_Exercise description_. From the entries that follow, reproduce exactly and only the lines from the line with "The width and height of the screenshot is (700, 462)." to the line with "Task: Collapse the CO2 Emission group", endpoints included.

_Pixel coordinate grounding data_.
- - - -

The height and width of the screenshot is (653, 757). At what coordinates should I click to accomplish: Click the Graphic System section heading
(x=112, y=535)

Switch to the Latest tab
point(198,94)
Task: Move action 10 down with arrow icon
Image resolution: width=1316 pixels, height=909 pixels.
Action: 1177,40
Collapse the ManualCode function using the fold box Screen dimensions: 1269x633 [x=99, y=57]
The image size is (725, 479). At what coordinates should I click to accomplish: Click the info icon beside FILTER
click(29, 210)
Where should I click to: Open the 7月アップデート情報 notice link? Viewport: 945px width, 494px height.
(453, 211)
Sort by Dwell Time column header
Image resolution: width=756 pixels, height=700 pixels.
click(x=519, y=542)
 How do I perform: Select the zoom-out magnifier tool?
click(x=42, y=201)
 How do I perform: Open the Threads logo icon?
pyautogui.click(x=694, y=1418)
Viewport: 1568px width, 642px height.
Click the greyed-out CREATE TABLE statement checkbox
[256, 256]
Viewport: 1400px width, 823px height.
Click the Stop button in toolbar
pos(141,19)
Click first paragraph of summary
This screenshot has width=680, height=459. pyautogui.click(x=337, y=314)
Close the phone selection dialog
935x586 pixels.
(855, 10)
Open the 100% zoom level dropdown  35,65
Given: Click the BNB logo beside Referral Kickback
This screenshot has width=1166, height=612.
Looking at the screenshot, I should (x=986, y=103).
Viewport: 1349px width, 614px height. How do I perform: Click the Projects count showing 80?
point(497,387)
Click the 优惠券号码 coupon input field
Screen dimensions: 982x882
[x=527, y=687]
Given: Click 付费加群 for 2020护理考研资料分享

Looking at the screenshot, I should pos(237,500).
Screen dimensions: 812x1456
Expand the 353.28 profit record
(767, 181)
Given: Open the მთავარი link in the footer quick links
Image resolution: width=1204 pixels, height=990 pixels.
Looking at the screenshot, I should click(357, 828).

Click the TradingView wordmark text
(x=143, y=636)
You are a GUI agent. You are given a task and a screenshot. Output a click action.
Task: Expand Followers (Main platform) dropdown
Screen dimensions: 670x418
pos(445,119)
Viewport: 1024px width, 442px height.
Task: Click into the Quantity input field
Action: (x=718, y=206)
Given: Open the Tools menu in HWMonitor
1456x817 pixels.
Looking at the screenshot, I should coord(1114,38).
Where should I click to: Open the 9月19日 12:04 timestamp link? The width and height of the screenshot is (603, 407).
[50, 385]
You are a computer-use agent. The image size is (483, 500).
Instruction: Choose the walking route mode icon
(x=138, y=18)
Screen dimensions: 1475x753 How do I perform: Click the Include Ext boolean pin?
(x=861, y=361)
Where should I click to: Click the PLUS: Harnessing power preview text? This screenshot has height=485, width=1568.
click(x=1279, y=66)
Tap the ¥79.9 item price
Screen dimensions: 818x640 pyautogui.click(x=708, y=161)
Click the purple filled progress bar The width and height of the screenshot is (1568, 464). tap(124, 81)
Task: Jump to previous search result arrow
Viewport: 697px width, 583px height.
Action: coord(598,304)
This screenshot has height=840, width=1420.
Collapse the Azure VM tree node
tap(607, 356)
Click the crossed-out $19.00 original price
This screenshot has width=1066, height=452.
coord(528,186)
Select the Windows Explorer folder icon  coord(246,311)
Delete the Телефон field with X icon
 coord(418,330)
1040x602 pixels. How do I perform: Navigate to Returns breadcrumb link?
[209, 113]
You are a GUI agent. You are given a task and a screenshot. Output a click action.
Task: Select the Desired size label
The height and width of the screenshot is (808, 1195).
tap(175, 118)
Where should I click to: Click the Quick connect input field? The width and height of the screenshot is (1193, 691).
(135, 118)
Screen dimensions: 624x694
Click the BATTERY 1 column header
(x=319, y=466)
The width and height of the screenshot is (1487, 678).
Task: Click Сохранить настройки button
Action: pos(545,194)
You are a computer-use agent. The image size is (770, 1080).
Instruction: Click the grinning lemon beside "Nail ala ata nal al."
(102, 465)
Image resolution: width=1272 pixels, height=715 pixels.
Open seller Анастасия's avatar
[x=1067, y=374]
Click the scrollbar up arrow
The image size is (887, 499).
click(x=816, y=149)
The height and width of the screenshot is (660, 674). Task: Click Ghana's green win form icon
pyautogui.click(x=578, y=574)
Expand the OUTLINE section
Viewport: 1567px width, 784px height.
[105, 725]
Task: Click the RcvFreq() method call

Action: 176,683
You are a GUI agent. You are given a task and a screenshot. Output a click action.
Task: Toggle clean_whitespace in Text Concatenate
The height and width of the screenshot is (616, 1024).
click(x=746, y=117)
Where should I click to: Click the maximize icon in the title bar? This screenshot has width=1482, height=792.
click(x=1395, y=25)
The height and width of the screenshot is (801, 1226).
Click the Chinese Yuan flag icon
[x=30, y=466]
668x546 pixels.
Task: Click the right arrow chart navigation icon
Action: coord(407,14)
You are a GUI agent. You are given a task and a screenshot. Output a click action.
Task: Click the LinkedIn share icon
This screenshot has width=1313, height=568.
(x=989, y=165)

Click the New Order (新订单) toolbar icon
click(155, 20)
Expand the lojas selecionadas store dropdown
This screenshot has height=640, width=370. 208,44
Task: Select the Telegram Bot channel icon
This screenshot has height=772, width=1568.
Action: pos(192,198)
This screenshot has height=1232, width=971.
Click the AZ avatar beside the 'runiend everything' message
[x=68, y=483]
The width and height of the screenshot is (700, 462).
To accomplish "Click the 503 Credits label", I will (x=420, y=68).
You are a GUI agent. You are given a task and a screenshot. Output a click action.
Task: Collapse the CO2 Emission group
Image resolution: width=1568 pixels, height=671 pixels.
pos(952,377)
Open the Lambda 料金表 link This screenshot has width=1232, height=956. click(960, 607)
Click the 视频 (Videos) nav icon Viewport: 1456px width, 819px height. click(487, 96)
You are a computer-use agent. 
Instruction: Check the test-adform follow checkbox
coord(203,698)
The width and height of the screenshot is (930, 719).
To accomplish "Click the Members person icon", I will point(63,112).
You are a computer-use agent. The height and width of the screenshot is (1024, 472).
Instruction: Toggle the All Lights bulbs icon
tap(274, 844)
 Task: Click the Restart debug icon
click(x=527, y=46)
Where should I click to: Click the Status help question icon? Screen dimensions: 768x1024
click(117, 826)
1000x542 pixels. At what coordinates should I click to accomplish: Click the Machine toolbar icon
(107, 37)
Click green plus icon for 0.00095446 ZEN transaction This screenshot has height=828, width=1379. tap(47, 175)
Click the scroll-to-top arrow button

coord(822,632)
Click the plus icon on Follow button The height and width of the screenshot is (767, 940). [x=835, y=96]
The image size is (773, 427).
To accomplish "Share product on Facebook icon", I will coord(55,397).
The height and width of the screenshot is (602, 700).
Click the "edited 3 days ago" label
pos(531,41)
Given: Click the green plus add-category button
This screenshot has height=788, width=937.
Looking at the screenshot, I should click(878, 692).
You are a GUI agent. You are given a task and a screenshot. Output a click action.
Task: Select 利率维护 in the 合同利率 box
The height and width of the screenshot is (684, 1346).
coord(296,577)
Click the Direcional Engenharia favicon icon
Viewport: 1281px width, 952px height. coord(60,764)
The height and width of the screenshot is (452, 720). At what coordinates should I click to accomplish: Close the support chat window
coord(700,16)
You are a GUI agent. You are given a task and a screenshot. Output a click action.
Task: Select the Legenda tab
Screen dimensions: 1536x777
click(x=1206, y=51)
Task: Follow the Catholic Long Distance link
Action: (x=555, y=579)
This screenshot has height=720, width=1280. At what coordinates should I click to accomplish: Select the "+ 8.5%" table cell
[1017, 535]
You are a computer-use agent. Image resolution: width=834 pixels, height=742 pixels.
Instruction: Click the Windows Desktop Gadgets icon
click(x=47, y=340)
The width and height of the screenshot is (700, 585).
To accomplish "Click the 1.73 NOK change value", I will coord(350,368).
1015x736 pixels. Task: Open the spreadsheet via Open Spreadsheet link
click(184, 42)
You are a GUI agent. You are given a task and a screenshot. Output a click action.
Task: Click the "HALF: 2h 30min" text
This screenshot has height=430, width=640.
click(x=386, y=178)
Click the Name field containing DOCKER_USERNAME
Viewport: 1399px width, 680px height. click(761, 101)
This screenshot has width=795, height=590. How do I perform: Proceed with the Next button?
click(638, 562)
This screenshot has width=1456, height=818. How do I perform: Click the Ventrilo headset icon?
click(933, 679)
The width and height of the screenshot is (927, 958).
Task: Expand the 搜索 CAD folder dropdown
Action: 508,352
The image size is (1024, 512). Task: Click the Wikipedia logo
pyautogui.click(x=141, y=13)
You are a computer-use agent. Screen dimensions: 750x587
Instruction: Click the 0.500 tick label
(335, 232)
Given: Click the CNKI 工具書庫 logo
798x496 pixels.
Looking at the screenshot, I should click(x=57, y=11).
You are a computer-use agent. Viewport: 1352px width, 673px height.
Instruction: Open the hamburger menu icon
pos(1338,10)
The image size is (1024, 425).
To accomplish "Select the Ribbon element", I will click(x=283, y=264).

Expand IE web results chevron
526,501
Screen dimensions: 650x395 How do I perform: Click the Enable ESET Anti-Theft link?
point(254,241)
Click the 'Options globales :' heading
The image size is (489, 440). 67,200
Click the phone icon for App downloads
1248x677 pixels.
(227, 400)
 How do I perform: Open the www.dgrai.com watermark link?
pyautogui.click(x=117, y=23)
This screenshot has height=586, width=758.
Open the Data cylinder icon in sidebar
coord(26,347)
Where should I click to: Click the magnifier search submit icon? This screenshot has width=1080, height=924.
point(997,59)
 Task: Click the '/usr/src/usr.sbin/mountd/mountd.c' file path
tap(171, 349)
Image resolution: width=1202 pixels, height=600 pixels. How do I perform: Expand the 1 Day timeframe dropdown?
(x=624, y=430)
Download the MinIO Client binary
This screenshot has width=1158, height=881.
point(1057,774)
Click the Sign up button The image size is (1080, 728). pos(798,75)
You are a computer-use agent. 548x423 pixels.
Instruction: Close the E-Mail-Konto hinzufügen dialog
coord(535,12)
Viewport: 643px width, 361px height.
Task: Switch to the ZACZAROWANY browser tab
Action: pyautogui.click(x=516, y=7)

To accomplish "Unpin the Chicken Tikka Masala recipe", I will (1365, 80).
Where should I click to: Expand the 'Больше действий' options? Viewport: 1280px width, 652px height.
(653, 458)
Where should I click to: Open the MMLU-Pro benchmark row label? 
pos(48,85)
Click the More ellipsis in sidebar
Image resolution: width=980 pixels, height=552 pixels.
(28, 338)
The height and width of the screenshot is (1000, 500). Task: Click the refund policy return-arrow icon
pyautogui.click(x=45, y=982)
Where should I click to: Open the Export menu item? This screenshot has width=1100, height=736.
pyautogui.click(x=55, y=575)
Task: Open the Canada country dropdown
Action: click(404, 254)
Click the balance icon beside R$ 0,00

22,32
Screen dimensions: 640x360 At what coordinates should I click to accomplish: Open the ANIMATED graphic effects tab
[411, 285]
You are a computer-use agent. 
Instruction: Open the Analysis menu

- - - -

_Exercise output_.
The width and height of the screenshot is (700, 462).
To accomplish "Click the 503 Credits label", I will (x=420, y=68).
You are a GUI agent. You are given a task and a screenshot. Output a click action.
Task: Collapse the CO2 Emission group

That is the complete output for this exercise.